Some examples of cases Merricks has upheld recently include one involving a man diagnosed with lung cancer who was denied a critical illness claim because the insurers claimed he drank more alcohol than was reported in his application. Another involved a woman diagnosed with breast cancer who was also denied a critical illness payout for failing to disclose that she had suffered from back problems in the past.
There is always considerable territory to be debated when it comes to insurance claims, so advisers say it is best to be as detail-oriented as possible when considering what to disclose. Always keep in mind that insurance underwriters are quite skilled at quibbling, they say.
“When in doubt, disclose as much medical information as possible, even if you think it is tangential,” says French of the ABI.
But if you have already taken out cover and your insurer is disputing a claim, your first port of call is to ask your insurer to review your claim. If you are not happy with the outcome, you can take your case to the FOS.
When it comes to deciding the merits of cases involving non-disclosure, the FOS first considers whether the questions an insurer asked about the matter were clear. An attempt is also made to assess whether customers intended to deliberately mislead insurers by failing to disclose information.
If an applicant did not deliberately try to falsify or withhold information, the ombudsman is far more likely to rule that an insurer is required to meet the claim, Merricks says.
But disputes over insurance application forms have even attracted the attention of the Law Society. It will stage a public meeting this month to debate whether the UK should adopt other countries’ standards for claims handling. In the US and Canada, for instance, insurers cannot deny claims if they have been in place for a number of years unless they are verified to be fraudulent.

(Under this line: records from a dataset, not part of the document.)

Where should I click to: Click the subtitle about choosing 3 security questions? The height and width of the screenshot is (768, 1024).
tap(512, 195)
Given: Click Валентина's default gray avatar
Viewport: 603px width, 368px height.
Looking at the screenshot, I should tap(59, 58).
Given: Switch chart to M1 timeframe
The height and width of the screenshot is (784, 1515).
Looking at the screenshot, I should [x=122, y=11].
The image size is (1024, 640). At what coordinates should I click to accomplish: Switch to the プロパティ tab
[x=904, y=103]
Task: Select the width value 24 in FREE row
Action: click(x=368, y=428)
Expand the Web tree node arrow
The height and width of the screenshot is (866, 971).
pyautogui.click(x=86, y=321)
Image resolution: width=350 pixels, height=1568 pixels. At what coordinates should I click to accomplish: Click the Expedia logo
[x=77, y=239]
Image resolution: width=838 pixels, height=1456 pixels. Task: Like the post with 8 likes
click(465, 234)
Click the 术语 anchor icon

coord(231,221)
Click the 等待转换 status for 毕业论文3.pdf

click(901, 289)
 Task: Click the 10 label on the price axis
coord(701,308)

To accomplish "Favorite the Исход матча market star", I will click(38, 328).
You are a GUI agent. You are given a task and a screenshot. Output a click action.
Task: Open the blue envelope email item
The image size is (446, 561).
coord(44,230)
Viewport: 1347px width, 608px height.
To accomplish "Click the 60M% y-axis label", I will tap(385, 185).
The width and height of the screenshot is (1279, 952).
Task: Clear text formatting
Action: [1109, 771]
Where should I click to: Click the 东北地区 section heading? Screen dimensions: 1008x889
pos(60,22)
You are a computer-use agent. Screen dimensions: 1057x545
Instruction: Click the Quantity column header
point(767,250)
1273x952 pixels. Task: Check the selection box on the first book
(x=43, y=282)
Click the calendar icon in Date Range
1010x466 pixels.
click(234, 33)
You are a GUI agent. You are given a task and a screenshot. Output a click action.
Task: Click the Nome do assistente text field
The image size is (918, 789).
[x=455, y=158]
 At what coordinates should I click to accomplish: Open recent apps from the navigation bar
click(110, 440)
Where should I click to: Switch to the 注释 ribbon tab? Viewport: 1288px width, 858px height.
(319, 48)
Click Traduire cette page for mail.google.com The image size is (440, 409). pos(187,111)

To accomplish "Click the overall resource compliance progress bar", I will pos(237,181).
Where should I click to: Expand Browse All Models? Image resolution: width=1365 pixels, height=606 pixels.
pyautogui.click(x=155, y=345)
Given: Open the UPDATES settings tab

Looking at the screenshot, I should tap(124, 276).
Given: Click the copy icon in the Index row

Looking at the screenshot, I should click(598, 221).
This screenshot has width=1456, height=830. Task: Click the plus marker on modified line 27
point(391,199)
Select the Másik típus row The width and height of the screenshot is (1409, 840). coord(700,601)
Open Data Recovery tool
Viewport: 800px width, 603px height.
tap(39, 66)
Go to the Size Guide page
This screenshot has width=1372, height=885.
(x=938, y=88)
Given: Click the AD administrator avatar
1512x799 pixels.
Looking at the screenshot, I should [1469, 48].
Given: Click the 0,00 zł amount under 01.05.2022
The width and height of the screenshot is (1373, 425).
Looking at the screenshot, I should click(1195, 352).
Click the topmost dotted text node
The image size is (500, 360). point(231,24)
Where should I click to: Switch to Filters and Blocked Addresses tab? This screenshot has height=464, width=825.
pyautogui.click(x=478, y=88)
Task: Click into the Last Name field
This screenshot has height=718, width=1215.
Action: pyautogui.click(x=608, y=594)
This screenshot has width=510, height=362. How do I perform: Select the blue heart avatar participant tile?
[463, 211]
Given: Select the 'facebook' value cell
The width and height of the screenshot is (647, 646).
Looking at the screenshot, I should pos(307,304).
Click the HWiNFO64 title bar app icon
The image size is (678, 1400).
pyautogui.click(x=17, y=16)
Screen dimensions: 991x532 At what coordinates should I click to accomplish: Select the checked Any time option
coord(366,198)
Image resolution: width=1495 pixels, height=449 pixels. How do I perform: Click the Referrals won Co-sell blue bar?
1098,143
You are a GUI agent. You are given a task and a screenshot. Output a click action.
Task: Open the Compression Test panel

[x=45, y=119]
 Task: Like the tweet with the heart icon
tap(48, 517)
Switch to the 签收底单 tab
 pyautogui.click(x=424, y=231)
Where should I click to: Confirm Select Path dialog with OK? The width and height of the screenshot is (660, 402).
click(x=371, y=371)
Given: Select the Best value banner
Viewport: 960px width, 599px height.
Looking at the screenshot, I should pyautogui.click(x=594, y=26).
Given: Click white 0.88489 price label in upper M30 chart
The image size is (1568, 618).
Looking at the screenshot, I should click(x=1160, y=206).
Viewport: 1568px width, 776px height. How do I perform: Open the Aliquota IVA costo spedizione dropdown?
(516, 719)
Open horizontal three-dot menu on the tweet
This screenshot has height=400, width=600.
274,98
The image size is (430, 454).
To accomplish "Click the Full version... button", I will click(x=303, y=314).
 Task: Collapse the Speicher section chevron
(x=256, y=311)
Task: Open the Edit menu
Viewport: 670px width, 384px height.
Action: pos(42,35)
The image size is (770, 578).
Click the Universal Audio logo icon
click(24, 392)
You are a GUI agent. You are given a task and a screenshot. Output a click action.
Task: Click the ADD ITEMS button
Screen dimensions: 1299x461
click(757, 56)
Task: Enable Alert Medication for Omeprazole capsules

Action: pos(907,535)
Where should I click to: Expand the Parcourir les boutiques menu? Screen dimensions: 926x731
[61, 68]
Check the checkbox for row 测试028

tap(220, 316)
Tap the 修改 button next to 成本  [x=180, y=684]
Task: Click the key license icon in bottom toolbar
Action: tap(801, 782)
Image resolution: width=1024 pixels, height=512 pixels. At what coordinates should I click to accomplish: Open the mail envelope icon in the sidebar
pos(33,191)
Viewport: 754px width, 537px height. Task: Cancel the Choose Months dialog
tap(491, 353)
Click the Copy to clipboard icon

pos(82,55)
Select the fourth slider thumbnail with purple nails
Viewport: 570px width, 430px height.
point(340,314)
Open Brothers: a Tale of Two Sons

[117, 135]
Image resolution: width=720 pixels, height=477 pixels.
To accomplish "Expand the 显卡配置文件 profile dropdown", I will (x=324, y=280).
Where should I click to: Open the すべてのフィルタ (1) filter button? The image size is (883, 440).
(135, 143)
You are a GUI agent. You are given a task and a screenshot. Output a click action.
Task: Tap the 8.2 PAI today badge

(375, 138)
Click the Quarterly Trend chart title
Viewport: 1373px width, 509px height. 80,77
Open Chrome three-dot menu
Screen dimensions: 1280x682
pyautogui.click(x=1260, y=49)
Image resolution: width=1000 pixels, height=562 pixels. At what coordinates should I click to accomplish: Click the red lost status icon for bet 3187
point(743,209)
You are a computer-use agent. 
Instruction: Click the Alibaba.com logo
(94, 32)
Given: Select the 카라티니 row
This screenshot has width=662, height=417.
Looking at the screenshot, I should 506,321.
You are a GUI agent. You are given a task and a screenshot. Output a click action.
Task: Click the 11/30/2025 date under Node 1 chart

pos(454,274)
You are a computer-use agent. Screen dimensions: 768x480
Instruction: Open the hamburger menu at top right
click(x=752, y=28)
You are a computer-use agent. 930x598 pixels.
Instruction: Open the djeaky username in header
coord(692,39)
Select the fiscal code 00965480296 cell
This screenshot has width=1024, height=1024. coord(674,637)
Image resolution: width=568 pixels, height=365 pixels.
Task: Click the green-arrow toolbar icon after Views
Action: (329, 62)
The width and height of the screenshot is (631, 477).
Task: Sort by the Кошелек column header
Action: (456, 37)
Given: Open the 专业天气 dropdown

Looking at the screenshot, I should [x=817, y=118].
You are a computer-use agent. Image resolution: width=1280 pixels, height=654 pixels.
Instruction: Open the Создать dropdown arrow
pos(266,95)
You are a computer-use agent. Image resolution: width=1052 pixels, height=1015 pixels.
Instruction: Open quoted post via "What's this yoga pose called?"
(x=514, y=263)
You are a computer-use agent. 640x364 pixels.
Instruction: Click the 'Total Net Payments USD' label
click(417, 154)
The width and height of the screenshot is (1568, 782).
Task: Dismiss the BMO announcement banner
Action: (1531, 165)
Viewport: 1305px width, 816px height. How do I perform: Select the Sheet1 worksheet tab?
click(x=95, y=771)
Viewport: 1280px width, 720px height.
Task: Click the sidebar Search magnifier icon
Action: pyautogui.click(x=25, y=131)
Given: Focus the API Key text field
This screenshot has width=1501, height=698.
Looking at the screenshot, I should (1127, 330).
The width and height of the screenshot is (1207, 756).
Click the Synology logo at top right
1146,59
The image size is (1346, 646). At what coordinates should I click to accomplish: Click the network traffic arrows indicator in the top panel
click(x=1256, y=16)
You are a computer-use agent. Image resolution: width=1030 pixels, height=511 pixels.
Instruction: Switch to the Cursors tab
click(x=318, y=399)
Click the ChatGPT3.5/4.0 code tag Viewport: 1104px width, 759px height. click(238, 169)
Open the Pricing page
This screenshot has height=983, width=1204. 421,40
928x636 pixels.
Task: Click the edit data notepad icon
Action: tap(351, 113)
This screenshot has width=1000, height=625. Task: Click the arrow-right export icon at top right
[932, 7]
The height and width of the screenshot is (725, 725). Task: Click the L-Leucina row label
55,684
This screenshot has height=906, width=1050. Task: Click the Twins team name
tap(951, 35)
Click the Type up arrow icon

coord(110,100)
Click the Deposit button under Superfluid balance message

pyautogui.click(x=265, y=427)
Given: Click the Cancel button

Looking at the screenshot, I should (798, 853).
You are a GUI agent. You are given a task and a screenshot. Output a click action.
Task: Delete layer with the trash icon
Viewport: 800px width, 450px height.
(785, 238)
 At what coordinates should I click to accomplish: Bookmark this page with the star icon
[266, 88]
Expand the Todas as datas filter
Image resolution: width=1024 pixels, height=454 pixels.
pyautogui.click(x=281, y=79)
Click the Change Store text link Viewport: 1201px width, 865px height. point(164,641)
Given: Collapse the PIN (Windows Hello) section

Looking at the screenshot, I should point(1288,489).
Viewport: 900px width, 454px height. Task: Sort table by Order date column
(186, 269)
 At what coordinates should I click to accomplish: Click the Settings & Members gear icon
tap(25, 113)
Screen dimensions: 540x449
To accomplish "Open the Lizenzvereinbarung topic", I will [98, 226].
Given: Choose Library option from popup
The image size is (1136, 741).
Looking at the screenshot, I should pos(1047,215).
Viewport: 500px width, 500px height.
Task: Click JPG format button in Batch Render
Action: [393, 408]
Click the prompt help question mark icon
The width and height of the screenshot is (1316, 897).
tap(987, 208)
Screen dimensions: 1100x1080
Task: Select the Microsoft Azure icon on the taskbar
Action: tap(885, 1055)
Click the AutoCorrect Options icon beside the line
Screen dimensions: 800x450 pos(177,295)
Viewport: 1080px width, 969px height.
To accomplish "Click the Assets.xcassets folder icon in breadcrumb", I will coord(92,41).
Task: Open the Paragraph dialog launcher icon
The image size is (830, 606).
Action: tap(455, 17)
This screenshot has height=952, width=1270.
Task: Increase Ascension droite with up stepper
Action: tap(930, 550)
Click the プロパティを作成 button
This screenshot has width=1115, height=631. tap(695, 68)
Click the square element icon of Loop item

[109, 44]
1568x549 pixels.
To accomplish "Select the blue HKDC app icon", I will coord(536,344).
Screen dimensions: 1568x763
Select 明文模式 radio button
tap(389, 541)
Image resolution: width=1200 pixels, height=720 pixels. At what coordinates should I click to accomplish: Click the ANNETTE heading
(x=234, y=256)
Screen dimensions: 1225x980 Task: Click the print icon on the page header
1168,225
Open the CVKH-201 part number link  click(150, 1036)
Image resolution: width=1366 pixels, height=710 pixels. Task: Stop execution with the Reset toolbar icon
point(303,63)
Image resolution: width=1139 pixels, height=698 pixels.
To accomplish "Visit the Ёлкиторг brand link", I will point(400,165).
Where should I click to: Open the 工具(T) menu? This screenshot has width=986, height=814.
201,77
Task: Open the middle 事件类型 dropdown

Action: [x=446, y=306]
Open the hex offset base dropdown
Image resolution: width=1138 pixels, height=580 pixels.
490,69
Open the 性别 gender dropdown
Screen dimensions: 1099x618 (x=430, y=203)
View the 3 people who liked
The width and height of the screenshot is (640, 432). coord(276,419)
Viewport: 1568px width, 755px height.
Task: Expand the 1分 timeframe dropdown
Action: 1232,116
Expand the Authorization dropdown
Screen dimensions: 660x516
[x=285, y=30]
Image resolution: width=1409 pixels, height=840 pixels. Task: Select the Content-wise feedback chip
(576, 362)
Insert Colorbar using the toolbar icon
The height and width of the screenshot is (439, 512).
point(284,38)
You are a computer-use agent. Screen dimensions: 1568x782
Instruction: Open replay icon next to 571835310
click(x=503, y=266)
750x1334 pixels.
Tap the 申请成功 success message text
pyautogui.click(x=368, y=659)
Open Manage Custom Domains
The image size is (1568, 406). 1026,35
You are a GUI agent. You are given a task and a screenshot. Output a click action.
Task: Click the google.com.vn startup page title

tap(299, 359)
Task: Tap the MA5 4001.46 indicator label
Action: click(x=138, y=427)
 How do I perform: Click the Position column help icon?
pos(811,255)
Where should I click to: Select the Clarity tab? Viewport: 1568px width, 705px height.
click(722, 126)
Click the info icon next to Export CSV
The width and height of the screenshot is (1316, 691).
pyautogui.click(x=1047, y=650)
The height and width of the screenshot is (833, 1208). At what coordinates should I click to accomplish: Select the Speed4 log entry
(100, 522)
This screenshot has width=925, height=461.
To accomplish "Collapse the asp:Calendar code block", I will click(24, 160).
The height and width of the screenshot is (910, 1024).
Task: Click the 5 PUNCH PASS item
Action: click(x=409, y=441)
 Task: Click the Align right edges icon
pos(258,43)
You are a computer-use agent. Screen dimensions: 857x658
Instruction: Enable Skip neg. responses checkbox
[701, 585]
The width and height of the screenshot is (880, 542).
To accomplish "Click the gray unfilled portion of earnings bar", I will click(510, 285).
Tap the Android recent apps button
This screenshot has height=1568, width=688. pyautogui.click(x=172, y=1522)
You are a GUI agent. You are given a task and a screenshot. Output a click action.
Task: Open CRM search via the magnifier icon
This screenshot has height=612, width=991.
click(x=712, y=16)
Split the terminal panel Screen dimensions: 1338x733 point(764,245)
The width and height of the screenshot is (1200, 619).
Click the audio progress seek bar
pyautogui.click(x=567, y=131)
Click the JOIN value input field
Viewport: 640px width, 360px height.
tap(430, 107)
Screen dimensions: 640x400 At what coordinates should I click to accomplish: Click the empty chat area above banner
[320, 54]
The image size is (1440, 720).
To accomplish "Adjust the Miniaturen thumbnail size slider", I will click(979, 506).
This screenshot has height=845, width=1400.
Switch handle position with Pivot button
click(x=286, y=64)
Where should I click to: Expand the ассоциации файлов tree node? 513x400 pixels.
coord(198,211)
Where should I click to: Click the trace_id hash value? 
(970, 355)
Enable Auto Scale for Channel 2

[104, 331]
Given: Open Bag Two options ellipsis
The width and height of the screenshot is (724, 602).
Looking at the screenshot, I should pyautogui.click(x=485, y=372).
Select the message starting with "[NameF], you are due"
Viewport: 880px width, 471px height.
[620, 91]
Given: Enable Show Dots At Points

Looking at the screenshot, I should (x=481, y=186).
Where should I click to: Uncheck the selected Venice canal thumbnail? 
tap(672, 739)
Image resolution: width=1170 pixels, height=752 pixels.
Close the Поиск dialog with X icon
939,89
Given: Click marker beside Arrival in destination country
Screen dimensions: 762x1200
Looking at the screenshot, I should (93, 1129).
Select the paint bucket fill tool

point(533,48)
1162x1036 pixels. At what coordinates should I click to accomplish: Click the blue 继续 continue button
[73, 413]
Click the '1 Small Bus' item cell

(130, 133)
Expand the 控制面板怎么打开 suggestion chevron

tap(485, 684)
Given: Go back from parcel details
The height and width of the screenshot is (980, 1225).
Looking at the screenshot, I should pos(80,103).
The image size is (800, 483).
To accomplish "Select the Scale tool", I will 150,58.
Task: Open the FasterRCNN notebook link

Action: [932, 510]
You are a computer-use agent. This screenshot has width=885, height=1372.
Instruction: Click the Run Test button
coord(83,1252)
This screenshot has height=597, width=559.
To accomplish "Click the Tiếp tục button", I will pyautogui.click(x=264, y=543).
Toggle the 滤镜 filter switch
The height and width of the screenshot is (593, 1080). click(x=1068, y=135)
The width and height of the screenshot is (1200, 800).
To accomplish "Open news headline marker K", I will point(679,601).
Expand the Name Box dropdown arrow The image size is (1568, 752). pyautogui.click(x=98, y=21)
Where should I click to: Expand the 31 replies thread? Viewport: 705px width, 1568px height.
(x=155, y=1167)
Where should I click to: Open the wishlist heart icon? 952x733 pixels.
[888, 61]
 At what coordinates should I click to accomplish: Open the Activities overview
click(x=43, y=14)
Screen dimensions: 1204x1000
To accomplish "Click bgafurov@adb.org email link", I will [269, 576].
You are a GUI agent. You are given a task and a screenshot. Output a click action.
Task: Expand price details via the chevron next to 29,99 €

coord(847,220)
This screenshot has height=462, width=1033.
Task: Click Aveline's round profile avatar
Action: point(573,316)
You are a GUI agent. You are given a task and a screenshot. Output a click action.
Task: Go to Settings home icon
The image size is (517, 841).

“The general view is the industry should look at this approach,” says Johnny Timpson, head of protection development and technical support at Scottish Widows. “But the jury is still out on whether it’s the right thing for the UK market as increased claims means that premiums could rise as a result.”
As it stands now, the onus is still on applicants to disclose as many details as possible about any aberrant behaviour and their medical history. Otherwise, you face the risk of having your claim annulled. Alcohol, smoking, depression and drugs are four areas people tend to gloss over in their applications.
“You should be very open and not try to downplay the number of glasses of wine and beer you drink a week,” warns Louise Colley, head of protection marketing at Norwich Union.
In response to new demands from the ABI to make applications simpler, Norwich Union now supplies financial advisers with information packs designed to make sure “they don’t lead customers on” about insurance policies. Scottish Widows has torn up its application forms and replaced them with ones designed to “address customers in plain English”.
“We’ve moved away from using medical terminology. We now say high-blood pressure not hypertension for example and we’ve tried to make these questionnaires as friendly as possible,” says Timpson at Scottish Widows.
Along with rival Prudential, Scottish Widows is also making increasing use of a process dubbed “tele-underwriting” when completing applications. In such a scenario, underwriters call clients to have an informal chat about their medical records. Underwriters say capturing additional information over the telephone can alter their underwriting decisions. “It’s an excellent way of gathering information because it’s more conversational,” says Paul Cowman, head of proposition and market strategy at Prudential.
Timpson reports that the changes introduced in recent months seem to be having a positive effect as the disclosure forms the insurer receives are now more complete than they were previously.
Both the ABI and the FOS expect that the additional steps insurers are taking to clarify their guidelines on disclosure agreements should have a positive impact. But only time will tell whether this will stem the tide of rising complaints from policyholders.